■ **Exercise**: Restate word for word every line from the top of the data below down through the line that holds "Uncheck the Ra".

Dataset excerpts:
↓↓↓
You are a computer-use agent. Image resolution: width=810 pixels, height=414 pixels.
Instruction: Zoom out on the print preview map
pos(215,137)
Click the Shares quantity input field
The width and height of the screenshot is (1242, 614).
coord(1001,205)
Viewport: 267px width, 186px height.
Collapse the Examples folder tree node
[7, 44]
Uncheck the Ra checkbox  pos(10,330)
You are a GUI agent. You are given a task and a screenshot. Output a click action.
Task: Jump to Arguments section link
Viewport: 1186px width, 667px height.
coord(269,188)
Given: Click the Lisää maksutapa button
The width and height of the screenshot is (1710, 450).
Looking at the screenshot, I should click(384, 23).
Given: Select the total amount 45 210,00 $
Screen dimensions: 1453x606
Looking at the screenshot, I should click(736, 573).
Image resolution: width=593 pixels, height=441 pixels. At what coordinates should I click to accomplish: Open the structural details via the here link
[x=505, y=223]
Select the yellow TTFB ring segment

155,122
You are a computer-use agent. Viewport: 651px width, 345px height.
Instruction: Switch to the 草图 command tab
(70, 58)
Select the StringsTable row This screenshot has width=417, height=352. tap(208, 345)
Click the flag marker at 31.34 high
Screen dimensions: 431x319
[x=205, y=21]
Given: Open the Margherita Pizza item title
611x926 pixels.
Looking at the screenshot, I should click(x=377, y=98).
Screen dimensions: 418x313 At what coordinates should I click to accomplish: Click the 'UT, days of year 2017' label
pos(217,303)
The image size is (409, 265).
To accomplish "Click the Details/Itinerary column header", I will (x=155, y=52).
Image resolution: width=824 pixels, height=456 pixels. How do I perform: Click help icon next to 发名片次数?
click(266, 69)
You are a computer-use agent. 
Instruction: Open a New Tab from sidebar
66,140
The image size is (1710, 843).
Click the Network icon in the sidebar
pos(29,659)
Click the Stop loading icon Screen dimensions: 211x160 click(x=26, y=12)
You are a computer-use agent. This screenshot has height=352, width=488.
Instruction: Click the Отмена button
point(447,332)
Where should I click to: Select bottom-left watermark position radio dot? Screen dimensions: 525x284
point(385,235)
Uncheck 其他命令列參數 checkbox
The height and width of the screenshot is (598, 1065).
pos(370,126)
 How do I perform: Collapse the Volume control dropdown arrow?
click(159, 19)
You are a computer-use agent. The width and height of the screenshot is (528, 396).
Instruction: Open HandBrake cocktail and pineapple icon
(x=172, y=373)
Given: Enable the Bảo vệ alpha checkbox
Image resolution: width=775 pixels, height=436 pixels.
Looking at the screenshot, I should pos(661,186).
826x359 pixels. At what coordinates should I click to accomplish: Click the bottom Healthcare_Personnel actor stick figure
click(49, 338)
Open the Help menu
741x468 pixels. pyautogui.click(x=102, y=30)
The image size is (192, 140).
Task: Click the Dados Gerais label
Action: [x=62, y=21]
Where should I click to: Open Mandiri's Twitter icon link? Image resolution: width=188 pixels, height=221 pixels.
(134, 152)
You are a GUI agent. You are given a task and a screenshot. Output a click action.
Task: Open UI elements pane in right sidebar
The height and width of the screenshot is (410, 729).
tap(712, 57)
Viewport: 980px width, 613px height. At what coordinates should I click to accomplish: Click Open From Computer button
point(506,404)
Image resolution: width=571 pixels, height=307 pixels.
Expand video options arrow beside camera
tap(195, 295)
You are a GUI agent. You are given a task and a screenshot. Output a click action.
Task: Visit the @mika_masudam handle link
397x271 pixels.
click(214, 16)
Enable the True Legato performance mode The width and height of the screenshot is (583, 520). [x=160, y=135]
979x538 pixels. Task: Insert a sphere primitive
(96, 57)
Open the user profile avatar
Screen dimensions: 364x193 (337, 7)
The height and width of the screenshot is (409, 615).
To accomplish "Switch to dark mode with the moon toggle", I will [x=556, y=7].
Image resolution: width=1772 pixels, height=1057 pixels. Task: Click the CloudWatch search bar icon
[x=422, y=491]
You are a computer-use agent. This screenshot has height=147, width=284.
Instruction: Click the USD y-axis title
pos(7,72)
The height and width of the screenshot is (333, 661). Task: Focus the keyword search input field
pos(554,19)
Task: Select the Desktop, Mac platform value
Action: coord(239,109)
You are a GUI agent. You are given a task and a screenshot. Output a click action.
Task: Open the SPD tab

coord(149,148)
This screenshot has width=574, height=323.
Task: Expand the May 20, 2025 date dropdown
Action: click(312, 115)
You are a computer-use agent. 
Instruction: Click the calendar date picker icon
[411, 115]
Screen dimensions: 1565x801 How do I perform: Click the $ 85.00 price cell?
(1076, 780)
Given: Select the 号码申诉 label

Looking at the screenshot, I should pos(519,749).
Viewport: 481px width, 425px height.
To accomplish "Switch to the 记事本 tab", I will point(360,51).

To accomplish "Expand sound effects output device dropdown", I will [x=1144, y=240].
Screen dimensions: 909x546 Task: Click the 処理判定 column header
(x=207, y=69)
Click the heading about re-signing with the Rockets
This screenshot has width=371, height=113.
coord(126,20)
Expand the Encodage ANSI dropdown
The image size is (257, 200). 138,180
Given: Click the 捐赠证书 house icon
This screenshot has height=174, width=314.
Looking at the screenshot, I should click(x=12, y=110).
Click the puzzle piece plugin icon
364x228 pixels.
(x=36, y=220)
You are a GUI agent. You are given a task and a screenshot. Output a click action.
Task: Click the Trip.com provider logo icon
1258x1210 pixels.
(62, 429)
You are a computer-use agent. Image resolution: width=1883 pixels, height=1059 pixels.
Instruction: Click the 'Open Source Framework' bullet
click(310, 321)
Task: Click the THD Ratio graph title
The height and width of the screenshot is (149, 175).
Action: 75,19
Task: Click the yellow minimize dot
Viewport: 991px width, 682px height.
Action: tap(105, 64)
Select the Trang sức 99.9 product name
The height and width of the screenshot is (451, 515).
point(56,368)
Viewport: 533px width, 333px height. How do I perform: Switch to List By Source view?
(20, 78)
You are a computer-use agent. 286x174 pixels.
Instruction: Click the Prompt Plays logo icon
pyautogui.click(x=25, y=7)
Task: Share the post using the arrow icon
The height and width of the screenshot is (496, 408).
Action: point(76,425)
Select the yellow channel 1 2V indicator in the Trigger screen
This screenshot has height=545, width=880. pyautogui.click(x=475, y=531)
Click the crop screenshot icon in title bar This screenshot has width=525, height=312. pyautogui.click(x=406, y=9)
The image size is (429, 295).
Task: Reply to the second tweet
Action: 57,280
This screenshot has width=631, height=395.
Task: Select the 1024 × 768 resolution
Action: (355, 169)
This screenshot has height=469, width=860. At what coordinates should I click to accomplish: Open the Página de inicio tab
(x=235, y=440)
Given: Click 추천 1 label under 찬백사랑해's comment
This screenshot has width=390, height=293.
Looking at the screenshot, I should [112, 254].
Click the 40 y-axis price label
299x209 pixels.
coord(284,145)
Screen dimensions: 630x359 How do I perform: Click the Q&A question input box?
↑↑↑
■ **Response below**:
You are a computer-use agent. Image resolution: width=810 pixels, height=414 pixels.
Instruction: Zoom out on the print preview map
pos(215,137)
Click the Shares quantity input field
The width and height of the screenshot is (1242, 614).
coord(1001,205)
Viewport: 267px width, 186px height.
Collapse the Examples folder tree node
[7, 44]
Uncheck the Ra checkbox  pos(10,330)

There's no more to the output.